TASK — Beginning with the line that contains "The image size is (1288, 943)." and concluding with the final line of the listing below, output each line exactly, and only those lines.

LISTED RECORDS —
● ● ● ●
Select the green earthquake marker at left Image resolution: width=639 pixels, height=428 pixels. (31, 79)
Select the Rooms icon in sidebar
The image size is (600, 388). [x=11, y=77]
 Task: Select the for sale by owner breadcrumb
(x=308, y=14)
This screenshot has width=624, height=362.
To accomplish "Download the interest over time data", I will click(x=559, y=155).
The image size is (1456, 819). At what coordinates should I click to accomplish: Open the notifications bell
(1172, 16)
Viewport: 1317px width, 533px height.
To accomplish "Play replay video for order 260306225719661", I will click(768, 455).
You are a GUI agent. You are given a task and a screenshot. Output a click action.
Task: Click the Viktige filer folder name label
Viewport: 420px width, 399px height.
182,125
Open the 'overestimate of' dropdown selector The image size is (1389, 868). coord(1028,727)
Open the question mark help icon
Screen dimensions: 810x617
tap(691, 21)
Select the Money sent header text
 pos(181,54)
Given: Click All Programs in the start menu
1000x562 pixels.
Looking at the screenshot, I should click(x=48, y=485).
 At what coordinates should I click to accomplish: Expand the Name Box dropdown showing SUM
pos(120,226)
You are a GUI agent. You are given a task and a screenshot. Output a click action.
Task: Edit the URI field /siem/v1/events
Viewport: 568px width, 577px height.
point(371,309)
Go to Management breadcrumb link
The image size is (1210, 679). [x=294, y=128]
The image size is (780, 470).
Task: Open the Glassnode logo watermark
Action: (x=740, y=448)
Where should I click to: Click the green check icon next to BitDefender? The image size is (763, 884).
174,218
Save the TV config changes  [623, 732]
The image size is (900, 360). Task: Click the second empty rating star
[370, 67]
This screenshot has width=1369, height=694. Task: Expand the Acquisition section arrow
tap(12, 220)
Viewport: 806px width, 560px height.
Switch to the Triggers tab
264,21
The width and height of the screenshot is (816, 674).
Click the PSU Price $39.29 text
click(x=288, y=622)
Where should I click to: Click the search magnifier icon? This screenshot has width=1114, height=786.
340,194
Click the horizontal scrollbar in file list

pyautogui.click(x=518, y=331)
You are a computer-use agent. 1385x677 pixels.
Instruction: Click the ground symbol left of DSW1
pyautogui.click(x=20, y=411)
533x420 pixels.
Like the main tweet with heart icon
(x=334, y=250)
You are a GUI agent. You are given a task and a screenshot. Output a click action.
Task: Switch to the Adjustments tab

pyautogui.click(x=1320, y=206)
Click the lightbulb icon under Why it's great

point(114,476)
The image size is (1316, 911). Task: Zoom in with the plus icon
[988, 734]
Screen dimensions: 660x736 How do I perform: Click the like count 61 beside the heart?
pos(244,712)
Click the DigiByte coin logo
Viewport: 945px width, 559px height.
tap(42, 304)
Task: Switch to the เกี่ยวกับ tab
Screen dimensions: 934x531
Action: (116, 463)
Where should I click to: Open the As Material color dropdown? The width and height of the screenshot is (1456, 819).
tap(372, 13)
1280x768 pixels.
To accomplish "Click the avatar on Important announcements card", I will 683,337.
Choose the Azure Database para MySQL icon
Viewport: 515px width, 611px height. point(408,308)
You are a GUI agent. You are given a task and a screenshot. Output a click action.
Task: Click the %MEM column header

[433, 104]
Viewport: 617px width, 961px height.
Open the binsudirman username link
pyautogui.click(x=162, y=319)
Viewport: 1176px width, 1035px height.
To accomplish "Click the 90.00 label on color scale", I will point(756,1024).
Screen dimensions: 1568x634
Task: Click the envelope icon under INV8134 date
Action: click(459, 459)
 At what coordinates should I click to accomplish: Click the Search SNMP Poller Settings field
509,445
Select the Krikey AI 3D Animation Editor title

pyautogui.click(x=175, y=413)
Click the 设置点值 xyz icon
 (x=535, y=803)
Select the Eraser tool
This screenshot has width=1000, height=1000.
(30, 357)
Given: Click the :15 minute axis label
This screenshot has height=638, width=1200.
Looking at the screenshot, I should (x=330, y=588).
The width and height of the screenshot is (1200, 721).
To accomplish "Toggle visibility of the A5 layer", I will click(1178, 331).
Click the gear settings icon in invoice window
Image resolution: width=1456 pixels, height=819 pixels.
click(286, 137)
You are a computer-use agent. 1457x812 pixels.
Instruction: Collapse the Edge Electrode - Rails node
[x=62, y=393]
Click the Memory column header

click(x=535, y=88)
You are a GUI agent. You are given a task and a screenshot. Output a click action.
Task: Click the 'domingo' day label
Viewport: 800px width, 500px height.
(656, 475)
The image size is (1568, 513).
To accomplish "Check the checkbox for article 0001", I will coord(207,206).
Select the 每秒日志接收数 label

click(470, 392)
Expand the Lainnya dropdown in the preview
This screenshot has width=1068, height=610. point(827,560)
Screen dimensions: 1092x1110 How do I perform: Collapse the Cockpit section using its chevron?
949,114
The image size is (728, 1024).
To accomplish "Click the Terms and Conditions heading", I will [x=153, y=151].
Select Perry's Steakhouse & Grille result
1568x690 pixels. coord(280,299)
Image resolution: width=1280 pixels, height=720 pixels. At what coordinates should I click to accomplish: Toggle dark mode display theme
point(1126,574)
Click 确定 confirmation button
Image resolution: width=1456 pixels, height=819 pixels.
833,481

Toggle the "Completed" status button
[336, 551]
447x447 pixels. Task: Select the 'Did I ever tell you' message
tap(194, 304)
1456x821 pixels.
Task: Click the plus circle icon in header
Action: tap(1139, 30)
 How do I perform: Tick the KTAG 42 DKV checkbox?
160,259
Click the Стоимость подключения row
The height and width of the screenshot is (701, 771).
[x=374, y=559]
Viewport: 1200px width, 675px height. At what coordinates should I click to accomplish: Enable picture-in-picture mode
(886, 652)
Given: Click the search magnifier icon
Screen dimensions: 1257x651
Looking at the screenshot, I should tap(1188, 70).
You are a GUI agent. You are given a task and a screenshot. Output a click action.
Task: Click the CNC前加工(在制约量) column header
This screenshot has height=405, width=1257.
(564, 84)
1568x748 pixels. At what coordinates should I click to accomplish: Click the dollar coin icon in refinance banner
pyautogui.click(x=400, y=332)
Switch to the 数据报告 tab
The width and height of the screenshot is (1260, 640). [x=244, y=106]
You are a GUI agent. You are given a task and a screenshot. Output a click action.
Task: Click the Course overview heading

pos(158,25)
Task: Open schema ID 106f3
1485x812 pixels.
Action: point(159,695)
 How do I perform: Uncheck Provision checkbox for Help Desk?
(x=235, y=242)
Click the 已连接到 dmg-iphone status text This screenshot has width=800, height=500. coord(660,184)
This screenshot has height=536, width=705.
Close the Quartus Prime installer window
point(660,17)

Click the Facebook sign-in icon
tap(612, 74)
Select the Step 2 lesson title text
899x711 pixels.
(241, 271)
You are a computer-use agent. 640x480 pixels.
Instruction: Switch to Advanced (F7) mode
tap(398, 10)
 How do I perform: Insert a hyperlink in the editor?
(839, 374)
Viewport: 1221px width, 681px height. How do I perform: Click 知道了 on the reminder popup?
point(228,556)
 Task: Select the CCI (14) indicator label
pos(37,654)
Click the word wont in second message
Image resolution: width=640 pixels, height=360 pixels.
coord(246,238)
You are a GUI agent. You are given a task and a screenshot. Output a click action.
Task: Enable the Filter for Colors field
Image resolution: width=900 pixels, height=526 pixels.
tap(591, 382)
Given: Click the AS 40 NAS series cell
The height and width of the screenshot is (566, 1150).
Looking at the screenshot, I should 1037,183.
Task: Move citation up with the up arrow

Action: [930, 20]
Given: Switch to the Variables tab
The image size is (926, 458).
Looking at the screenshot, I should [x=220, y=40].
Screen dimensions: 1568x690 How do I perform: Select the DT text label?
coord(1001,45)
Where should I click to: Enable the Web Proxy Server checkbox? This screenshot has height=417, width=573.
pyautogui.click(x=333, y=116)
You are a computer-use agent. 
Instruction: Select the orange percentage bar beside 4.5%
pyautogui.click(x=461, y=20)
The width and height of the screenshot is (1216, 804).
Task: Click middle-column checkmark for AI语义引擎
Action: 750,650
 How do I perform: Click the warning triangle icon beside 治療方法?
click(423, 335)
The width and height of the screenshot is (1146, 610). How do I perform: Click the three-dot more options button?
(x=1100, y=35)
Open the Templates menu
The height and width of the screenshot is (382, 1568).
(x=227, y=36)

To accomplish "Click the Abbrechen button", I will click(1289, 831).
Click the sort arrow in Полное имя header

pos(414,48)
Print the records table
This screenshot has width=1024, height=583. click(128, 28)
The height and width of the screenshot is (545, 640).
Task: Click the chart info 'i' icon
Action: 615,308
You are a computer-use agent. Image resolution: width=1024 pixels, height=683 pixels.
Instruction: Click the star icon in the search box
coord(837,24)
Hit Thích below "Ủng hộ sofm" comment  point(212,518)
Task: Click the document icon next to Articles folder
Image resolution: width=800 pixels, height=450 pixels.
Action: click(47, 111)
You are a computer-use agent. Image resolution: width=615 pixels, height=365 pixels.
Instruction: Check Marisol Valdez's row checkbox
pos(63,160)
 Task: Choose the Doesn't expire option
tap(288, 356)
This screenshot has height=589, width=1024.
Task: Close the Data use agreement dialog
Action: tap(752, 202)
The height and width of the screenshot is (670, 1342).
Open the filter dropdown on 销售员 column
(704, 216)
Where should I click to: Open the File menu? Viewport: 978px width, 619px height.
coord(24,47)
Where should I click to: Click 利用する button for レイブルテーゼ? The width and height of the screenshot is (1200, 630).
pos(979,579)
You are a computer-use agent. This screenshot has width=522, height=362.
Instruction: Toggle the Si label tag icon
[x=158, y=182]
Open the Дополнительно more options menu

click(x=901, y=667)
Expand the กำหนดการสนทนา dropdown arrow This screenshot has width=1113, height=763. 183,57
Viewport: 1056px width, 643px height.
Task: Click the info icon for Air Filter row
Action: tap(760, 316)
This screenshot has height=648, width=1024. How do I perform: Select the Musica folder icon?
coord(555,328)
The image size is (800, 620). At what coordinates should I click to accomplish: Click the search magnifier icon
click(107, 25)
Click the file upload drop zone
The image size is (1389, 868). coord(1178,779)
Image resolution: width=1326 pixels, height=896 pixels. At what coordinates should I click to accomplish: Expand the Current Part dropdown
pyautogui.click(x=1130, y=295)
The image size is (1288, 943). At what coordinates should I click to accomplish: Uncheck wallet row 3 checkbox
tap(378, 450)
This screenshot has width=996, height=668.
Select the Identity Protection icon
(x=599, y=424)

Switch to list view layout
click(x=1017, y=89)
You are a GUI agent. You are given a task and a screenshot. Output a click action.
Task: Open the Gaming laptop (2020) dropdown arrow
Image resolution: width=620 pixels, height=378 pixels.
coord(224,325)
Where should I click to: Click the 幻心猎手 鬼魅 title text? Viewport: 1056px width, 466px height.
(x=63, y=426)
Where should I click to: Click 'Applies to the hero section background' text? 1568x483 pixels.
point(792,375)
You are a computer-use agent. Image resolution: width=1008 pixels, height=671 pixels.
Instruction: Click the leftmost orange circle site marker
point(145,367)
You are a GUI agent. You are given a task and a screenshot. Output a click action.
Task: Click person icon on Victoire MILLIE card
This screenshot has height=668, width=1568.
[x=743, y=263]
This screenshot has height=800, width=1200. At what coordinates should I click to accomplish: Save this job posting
● ● ● ●
ANSWER SECTION —
The image size is (1288, 943). At what coordinates should I click to accomplish: Uncheck wallet row 3 checkbox
tap(378, 450)
This screenshot has width=996, height=668.
Select the Identity Protection icon
(x=599, y=424)

Switch to list view layout
click(x=1017, y=89)
You are a GUI agent. You are given a task and a screenshot. Output a click action.
Task: Open the Gaming laptop (2020) dropdown arrow
Image resolution: width=620 pixels, height=378 pixels.
coord(224,325)
Where should I click to: Click the 幻心猎手 鬼魅 title text? Viewport: 1056px width, 466px height.
(x=63, y=426)
Where should I click to: Click 'Applies to the hero section background' text? 1568x483 pixels.
point(792,375)
You are a computer-use agent. Image resolution: width=1008 pixels, height=671 pixels.
Instruction: Click the leftmost orange circle site marker
point(145,367)
You are a GUI agent. You are given a task and a screenshot. Output a click action.
Task: Click person icon on Victoire MILLIE card
This screenshot has height=668, width=1568.
[x=743, y=263]
This screenshot has height=800, width=1200. At what coordinates should I click to accomplish: Save this job posting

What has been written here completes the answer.